WORK INSTRUCTION: All that is wanted is a word-for-word copy of the data from its first line to the line containing "Click the Onboarding", both included.

RECORDED DATA:
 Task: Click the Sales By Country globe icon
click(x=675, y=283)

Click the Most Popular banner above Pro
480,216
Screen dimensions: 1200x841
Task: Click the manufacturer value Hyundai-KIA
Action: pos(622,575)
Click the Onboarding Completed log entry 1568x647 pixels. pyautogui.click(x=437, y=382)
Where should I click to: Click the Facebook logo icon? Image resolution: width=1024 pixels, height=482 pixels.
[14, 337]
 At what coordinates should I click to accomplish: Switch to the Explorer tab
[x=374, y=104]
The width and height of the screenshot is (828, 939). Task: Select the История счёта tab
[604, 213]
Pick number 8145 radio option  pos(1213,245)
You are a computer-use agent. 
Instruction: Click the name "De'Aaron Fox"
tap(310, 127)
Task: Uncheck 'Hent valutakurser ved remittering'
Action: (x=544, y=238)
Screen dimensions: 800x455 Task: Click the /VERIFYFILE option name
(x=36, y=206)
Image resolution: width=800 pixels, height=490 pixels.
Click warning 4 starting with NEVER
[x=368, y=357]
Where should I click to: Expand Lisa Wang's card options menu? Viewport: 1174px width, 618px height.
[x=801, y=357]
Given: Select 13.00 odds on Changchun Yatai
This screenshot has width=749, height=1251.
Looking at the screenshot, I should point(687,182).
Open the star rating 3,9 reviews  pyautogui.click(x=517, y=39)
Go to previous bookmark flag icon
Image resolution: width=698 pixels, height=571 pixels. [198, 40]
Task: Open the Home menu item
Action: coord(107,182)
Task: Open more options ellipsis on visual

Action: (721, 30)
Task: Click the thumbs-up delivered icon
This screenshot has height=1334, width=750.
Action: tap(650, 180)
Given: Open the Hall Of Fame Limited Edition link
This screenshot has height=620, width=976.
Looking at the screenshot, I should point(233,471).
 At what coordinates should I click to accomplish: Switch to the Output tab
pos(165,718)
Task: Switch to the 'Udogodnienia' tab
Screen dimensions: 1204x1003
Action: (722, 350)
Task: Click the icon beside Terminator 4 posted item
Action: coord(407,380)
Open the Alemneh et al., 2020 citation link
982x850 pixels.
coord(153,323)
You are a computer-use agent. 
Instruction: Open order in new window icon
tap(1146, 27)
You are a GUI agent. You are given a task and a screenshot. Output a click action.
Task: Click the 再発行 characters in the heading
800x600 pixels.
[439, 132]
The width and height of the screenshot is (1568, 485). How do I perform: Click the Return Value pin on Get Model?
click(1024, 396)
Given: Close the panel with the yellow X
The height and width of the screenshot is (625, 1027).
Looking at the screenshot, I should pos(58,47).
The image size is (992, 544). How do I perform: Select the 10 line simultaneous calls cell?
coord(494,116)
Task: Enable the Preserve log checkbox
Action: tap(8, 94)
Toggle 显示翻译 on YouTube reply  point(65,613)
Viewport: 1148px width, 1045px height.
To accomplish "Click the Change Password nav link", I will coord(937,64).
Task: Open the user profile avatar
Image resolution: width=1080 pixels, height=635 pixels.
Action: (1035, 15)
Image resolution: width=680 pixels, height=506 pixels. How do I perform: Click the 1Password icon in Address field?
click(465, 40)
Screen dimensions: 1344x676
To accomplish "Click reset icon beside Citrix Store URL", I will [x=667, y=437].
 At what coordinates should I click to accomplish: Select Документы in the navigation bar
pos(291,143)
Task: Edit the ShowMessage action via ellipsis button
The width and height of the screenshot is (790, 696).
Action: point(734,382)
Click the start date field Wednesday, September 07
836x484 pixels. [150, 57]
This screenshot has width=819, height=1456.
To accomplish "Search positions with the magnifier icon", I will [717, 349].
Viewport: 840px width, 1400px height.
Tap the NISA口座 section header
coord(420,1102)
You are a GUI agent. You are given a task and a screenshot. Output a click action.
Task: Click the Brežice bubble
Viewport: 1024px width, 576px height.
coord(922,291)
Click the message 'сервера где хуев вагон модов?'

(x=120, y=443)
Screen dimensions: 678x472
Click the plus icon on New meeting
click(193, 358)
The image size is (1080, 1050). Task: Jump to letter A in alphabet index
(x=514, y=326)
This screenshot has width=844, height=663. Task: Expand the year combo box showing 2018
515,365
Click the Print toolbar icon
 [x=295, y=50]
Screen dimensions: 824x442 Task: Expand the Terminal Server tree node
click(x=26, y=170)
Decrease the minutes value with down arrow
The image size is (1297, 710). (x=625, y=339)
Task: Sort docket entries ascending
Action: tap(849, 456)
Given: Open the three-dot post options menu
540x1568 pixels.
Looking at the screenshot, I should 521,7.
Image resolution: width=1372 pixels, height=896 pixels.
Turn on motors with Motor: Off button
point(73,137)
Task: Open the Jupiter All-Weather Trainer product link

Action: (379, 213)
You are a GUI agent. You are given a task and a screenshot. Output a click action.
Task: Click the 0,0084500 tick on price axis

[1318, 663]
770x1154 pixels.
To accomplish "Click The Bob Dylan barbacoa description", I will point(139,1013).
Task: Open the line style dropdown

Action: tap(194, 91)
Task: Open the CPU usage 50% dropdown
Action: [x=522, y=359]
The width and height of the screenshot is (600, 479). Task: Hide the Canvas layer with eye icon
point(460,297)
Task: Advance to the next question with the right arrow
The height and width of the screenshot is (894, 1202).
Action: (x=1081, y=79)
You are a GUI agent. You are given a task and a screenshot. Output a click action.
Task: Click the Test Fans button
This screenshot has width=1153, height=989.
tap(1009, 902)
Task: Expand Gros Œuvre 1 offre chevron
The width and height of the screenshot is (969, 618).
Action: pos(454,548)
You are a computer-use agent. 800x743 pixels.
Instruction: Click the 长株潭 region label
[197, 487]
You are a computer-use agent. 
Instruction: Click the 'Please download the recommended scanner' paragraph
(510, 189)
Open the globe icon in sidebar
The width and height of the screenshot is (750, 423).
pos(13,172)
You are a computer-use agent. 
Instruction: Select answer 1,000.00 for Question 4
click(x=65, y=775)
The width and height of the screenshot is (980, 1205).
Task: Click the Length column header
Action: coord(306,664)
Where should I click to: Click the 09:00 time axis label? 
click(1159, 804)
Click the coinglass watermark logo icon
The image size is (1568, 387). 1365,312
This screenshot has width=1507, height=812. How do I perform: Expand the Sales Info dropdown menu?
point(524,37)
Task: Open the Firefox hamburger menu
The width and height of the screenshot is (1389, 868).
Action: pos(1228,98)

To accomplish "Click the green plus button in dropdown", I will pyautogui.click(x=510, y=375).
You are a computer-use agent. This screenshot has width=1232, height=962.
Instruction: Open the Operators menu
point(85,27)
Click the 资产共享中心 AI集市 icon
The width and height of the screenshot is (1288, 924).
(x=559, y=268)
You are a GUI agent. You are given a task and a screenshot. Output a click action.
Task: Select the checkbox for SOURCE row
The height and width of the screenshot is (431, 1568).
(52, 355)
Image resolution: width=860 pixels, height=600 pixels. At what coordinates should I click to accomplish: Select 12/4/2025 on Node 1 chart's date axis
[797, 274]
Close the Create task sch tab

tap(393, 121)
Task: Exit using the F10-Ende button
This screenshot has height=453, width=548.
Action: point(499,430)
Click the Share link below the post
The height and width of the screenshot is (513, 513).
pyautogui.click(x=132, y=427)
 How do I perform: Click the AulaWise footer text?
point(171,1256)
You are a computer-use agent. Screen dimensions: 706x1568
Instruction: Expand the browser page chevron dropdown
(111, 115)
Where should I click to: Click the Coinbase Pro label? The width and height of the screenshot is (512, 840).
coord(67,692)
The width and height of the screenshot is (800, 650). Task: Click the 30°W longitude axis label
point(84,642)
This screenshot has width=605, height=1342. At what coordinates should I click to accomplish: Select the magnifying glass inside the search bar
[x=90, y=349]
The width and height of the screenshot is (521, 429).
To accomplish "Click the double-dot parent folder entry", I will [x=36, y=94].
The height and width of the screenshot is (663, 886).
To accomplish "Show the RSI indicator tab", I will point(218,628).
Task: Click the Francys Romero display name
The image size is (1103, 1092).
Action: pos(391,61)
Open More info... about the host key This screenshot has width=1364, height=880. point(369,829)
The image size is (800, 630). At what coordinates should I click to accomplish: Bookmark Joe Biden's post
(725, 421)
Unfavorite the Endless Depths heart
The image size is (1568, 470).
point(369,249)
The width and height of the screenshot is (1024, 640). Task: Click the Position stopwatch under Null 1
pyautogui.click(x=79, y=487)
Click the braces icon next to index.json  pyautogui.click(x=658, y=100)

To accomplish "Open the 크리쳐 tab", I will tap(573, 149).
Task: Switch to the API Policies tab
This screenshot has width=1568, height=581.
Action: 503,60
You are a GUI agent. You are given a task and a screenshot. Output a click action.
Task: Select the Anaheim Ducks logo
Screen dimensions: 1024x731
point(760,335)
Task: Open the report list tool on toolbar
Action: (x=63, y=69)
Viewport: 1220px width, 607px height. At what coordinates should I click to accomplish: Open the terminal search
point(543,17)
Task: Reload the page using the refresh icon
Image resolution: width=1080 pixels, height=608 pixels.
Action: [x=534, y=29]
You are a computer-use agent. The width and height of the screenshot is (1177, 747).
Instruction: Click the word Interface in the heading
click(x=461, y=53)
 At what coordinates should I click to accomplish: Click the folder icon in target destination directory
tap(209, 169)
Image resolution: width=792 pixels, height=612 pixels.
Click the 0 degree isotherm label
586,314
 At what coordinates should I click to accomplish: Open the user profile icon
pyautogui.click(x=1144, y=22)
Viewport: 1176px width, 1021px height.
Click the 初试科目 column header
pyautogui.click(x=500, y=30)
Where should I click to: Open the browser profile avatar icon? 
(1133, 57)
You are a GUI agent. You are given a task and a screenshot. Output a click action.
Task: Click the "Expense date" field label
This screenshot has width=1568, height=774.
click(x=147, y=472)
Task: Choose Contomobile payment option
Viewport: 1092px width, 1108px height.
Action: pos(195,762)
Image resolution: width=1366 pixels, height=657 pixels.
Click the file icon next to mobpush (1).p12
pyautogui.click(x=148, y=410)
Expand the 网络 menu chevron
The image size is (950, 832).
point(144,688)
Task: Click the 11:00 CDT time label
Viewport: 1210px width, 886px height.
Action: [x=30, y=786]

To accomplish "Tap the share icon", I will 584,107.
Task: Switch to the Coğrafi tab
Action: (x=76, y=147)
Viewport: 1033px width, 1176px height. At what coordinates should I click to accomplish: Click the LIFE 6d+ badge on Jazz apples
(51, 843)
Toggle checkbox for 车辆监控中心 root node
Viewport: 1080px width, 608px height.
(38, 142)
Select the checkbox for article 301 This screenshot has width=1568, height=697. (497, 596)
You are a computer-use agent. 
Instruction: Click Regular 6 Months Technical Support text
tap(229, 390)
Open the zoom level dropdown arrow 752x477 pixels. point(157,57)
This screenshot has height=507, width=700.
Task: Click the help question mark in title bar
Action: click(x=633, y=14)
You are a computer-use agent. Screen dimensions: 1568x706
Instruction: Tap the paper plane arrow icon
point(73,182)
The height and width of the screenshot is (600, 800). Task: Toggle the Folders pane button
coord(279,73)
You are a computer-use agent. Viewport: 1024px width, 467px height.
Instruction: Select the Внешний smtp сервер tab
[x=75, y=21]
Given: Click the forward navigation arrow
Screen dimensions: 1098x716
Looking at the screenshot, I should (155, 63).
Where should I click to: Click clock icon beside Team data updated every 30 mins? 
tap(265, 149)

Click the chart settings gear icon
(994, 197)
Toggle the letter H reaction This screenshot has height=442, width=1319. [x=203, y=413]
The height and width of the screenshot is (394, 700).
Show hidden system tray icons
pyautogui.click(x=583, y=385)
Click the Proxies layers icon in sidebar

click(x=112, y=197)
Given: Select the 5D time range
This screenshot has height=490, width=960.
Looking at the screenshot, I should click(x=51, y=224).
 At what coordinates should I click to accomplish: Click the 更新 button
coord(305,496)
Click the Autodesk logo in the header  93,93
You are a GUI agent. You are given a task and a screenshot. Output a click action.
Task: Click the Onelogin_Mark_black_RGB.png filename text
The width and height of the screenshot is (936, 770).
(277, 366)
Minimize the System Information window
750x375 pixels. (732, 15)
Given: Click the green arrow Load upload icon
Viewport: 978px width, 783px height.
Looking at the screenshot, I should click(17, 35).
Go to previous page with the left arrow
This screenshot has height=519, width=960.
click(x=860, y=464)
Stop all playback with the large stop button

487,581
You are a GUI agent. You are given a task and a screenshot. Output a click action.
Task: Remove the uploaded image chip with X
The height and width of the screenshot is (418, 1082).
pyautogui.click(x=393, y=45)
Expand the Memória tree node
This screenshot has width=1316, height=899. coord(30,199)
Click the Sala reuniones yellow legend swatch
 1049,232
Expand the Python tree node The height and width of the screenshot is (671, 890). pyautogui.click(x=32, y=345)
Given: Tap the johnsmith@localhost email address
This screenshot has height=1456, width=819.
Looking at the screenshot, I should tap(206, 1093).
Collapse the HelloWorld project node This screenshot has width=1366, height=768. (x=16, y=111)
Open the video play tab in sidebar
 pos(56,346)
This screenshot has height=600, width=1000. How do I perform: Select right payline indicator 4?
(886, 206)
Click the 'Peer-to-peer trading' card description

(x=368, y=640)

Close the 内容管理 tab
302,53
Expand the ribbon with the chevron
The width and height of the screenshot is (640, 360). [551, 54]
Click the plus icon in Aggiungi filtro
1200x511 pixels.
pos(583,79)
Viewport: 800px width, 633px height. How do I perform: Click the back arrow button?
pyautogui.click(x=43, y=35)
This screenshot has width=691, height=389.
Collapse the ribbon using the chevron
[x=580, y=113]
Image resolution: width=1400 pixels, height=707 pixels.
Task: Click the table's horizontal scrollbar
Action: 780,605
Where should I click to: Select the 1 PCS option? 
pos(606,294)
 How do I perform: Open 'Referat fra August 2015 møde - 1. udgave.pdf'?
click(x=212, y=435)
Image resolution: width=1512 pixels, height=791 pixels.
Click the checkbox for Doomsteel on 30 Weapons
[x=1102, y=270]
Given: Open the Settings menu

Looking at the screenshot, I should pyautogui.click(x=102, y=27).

OUTPUT FOR THIS TASK:
 Task: Click the Sales By Country globe icon
click(x=675, y=283)

Click the Most Popular banner above Pro
480,216
Screen dimensions: 1200x841
Task: Click the manufacturer value Hyundai-KIA
Action: pos(622,575)
Click the Onboarding Completed log entry 1568x647 pixels. pyautogui.click(x=437, y=382)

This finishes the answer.